*Work request*:
Return each record exactly as it appears, so that nothing is dropped or altered.
BEGIN Material for this exercise
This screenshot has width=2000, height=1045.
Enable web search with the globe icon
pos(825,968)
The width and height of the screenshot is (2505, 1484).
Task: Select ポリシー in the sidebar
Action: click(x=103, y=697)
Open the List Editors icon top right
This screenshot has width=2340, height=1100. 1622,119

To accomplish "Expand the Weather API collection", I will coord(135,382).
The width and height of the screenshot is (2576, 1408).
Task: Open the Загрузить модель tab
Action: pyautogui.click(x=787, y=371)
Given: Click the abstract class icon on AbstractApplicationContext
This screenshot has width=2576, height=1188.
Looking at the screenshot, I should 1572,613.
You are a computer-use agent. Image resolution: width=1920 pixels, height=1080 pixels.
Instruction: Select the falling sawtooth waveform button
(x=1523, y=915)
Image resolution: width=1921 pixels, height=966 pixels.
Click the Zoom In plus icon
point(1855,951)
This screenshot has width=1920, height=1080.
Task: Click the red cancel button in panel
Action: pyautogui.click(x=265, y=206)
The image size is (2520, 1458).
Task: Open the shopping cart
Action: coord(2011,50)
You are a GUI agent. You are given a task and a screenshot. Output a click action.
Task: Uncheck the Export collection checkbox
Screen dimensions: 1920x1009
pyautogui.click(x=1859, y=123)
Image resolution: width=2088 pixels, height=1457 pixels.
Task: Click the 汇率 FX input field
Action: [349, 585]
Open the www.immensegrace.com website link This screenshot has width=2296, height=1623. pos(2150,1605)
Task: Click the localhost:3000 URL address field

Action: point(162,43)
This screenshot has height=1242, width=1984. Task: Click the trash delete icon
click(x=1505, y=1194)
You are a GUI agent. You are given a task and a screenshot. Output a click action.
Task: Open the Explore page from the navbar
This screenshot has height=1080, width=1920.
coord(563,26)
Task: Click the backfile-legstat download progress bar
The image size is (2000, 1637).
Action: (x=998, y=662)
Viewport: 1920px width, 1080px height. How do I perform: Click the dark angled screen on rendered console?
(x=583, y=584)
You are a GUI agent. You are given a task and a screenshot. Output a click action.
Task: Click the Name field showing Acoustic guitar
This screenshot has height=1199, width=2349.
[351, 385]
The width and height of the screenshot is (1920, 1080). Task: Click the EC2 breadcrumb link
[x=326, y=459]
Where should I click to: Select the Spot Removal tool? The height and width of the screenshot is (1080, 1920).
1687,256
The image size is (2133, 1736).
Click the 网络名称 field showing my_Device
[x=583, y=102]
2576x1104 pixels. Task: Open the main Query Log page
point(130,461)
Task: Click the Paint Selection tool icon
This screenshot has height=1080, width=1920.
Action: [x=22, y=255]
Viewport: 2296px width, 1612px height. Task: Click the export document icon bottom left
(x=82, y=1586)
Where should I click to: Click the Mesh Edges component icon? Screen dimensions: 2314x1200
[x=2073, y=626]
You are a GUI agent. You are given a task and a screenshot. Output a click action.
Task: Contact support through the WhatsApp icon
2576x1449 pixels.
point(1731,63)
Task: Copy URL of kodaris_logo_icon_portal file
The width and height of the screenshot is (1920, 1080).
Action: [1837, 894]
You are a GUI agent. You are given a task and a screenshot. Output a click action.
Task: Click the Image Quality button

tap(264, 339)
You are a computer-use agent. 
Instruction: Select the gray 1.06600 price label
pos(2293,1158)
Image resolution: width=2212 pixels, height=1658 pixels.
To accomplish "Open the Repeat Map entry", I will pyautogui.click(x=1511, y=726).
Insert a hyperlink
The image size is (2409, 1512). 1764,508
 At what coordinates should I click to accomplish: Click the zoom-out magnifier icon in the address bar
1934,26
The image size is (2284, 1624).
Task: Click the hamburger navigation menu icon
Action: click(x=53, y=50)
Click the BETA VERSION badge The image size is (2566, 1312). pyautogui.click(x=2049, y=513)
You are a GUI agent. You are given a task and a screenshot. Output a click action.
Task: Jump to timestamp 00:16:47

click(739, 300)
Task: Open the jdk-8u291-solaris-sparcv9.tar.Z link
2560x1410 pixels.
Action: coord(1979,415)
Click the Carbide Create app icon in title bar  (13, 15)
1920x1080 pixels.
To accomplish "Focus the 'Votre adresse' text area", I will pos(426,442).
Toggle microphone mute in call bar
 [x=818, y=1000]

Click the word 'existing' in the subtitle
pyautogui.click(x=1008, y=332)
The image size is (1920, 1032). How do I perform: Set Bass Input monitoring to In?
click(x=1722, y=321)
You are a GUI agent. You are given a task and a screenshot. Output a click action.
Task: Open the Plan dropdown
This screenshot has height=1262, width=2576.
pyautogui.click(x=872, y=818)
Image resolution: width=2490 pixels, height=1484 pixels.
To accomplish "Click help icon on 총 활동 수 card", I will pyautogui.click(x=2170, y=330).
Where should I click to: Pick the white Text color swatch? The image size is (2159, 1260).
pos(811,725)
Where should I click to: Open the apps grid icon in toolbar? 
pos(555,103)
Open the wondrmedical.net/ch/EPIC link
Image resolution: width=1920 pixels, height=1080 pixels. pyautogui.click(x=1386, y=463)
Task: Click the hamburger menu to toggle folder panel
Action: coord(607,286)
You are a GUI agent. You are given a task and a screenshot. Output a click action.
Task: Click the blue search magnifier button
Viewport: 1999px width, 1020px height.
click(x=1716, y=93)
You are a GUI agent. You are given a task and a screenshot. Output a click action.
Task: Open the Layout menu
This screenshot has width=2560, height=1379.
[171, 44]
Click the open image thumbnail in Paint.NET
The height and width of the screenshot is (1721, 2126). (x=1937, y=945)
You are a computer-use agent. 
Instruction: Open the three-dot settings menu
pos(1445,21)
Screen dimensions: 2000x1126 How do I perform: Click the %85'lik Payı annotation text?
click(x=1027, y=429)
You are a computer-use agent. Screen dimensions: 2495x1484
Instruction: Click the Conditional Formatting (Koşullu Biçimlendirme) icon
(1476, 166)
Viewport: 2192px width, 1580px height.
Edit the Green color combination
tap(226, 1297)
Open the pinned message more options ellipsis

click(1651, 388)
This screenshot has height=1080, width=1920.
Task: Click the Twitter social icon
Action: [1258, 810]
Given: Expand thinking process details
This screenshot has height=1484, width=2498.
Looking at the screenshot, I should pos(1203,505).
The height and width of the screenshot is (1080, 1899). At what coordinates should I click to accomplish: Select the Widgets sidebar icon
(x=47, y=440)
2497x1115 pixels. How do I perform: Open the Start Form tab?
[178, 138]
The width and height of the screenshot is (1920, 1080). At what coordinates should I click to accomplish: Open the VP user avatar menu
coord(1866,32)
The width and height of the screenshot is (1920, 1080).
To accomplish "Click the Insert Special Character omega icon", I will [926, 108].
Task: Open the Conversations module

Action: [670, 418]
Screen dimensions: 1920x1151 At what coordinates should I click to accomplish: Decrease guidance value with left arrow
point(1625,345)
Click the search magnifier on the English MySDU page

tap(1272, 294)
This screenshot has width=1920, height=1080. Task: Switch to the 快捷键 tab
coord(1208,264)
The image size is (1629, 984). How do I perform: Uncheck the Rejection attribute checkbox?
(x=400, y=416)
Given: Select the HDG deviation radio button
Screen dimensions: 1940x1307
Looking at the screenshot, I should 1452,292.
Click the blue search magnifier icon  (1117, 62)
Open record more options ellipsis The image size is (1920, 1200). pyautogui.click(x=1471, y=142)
END Material for this exercise
*Your solution*:
This screenshot has width=2000, height=1045.
Enable web search with the globe icon
pos(825,968)
The width and height of the screenshot is (2505, 1484).
Task: Select ポリシー in the sidebar
Action: click(x=103, y=697)
Open the List Editors icon top right
This screenshot has width=2340, height=1100. 1622,119

To accomplish "Expand the Weather API collection", I will coord(135,382).
The width and height of the screenshot is (2576, 1408).
Task: Open the Загрузить модель tab
Action: pyautogui.click(x=787, y=371)
Given: Click the abstract class icon on AbstractApplicationContext
This screenshot has width=2576, height=1188.
Looking at the screenshot, I should 1572,613.
You are a computer-use agent. Image resolution: width=1920 pixels, height=1080 pixels.
Instruction: Select the falling sawtooth waveform button
(x=1523, y=915)
Image resolution: width=1921 pixels, height=966 pixels.
Click the Zoom In plus icon
point(1855,951)
This screenshot has width=1920, height=1080.
Task: Click the red cancel button in panel
Action: pyautogui.click(x=265, y=206)
The image size is (2520, 1458).
Task: Open the shopping cart
Action: coord(2011,50)
You are a GUI agent. You are given a task and a screenshot. Output a click action.
Task: Uncheck the Export collection checkbox
Screen dimensions: 1920x1009
pyautogui.click(x=1859, y=123)
Image resolution: width=2088 pixels, height=1457 pixels.
Task: Click the 汇率 FX input field
Action: [349, 585]
Open the www.immensegrace.com website link This screenshot has width=2296, height=1623. pos(2150,1605)
Task: Click the localhost:3000 URL address field

Action: point(162,43)
This screenshot has height=1242, width=1984. Task: Click the trash delete icon
click(x=1505, y=1194)
You are a GUI agent. You are given a task and a screenshot. Output a click action.
Task: Open the Explore page from the navbar
This screenshot has height=1080, width=1920.
coord(563,26)
Task: Click the backfile-legstat download progress bar
The image size is (2000, 1637).
Action: (x=998, y=662)
Viewport: 1920px width, 1080px height. How do I perform: Click the dark angled screen on rendered console?
(x=583, y=584)
You are a GUI agent. You are given a task and a screenshot. Output a click action.
Task: Click the Name field showing Acoustic guitar
This screenshot has height=1199, width=2349.
[351, 385]
The width and height of the screenshot is (1920, 1080). Task: Click the EC2 breadcrumb link
[x=326, y=459]
Where should I click to: Select the Spot Removal tool? The height and width of the screenshot is (1080, 1920).
1687,256
The image size is (2133, 1736).
Click the 网络名称 field showing my_Device
[x=583, y=102]
2576x1104 pixels. Task: Open the main Query Log page
point(130,461)
Task: Click the Paint Selection tool icon
This screenshot has height=1080, width=1920.
Action: [x=22, y=255]
Viewport: 2296px width, 1612px height. Task: Click the export document icon bottom left
(x=82, y=1586)
Where should I click to: Click the Mesh Edges component icon? Screen dimensions: 2314x1200
[x=2073, y=626]
You are a GUI agent. You are given a task and a screenshot. Output a click action.
Task: Contact support through the WhatsApp icon
2576x1449 pixels.
point(1731,63)
Task: Copy URL of kodaris_logo_icon_portal file
The width and height of the screenshot is (1920, 1080).
Action: [1837, 894]
You are a GUI agent. You are given a task and a screenshot. Output a click action.
Task: Click the Image Quality button

tap(264, 339)
You are a computer-use agent. 
Instruction: Select the gray 1.06600 price label
pos(2293,1158)
Image resolution: width=2212 pixels, height=1658 pixels.
To accomplish "Open the Repeat Map entry", I will pyautogui.click(x=1511, y=726).
Insert a hyperlink
The image size is (2409, 1512). 1764,508
 At what coordinates should I click to accomplish: Click the zoom-out magnifier icon in the address bar
1934,26
The image size is (2284, 1624).
Task: Click the hamburger navigation menu icon
Action: click(x=53, y=50)
Click the BETA VERSION badge The image size is (2566, 1312). pyautogui.click(x=2049, y=513)
You are a GUI agent. You are given a task and a screenshot. Output a click action.
Task: Jump to timestamp 00:16:47

click(739, 300)
Task: Open the jdk-8u291-solaris-sparcv9.tar.Z link
2560x1410 pixels.
Action: coord(1979,415)
Click the Carbide Create app icon in title bar  (13, 15)
1920x1080 pixels.
To accomplish "Focus the 'Votre adresse' text area", I will pos(426,442).
Toggle microphone mute in call bar
 [x=818, y=1000]

Click the word 'existing' in the subtitle
pyautogui.click(x=1008, y=332)
The image size is (1920, 1032). How do I perform: Set Bass Input monitoring to In?
click(x=1722, y=321)
You are a GUI agent. You are given a task and a screenshot. Output a click action.
Task: Open the Plan dropdown
This screenshot has height=1262, width=2576.
pyautogui.click(x=872, y=818)
Image resolution: width=2490 pixels, height=1484 pixels.
To accomplish "Click help icon on 총 활동 수 card", I will pyautogui.click(x=2170, y=330).
Where should I click to: Pick the white Text color swatch? The image size is (2159, 1260).
pos(811,725)
Where should I click to: Open the apps grid icon in toolbar? 
pos(555,103)
Open the wondrmedical.net/ch/EPIC link
Image resolution: width=1920 pixels, height=1080 pixels. pyautogui.click(x=1386, y=463)
Task: Click the hamburger menu to toggle folder panel
Action: coord(607,286)
You are a GUI agent. You are given a task and a screenshot. Output a click action.
Task: Click the blue search magnifier button
Viewport: 1999px width, 1020px height.
click(x=1716, y=93)
You are a GUI agent. You are given a task and a screenshot. Output a click action.
Task: Open the Layout menu
This screenshot has width=2560, height=1379.
[171, 44]
Click the open image thumbnail in Paint.NET
The height and width of the screenshot is (1721, 2126). (x=1937, y=945)
You are a computer-use agent. 
Instruction: Open the three-dot settings menu
pos(1445,21)
Screen dimensions: 2000x1126 How do I perform: Click the %85'lik Payı annotation text?
click(x=1027, y=429)
You are a computer-use agent. Screen dimensions: 2495x1484
Instruction: Click the Conditional Formatting (Koşullu Biçimlendirme) icon
(1476, 166)
Viewport: 2192px width, 1580px height.
Edit the Green color combination
tap(226, 1297)
Open the pinned message more options ellipsis

click(1651, 388)
This screenshot has height=1080, width=1920.
Task: Click the Twitter social icon
Action: [1258, 810]
Given: Expand thinking process details
This screenshot has height=1484, width=2498.
Looking at the screenshot, I should pos(1203,505).
The height and width of the screenshot is (1080, 1899). At what coordinates should I click to accomplish: Select the Widgets sidebar icon
(x=47, y=440)
2497x1115 pixels. How do I perform: Open the Start Form tab?
[178, 138]
The width and height of the screenshot is (1920, 1080). At what coordinates should I click to accomplish: Open the VP user avatar menu
coord(1866,32)
The width and height of the screenshot is (1920, 1080).
To accomplish "Click the Insert Special Character omega icon", I will [926, 108].
Task: Open the Conversations module

Action: [670, 418]
Screen dimensions: 1920x1151 At what coordinates should I click to accomplish: Decrease guidance value with left arrow
point(1625,345)
Click the search magnifier on the English MySDU page

tap(1272, 294)
This screenshot has width=1920, height=1080. Task: Switch to the 快捷键 tab
coord(1208,264)
The image size is (1629, 984). How do I perform: Uncheck the Rejection attribute checkbox?
(x=400, y=416)
Given: Select the HDG deviation radio button
Screen dimensions: 1940x1307
Looking at the screenshot, I should 1452,292.
Click the blue search magnifier icon  (1117, 62)
Open record more options ellipsis The image size is (1920, 1200). pyautogui.click(x=1471, y=142)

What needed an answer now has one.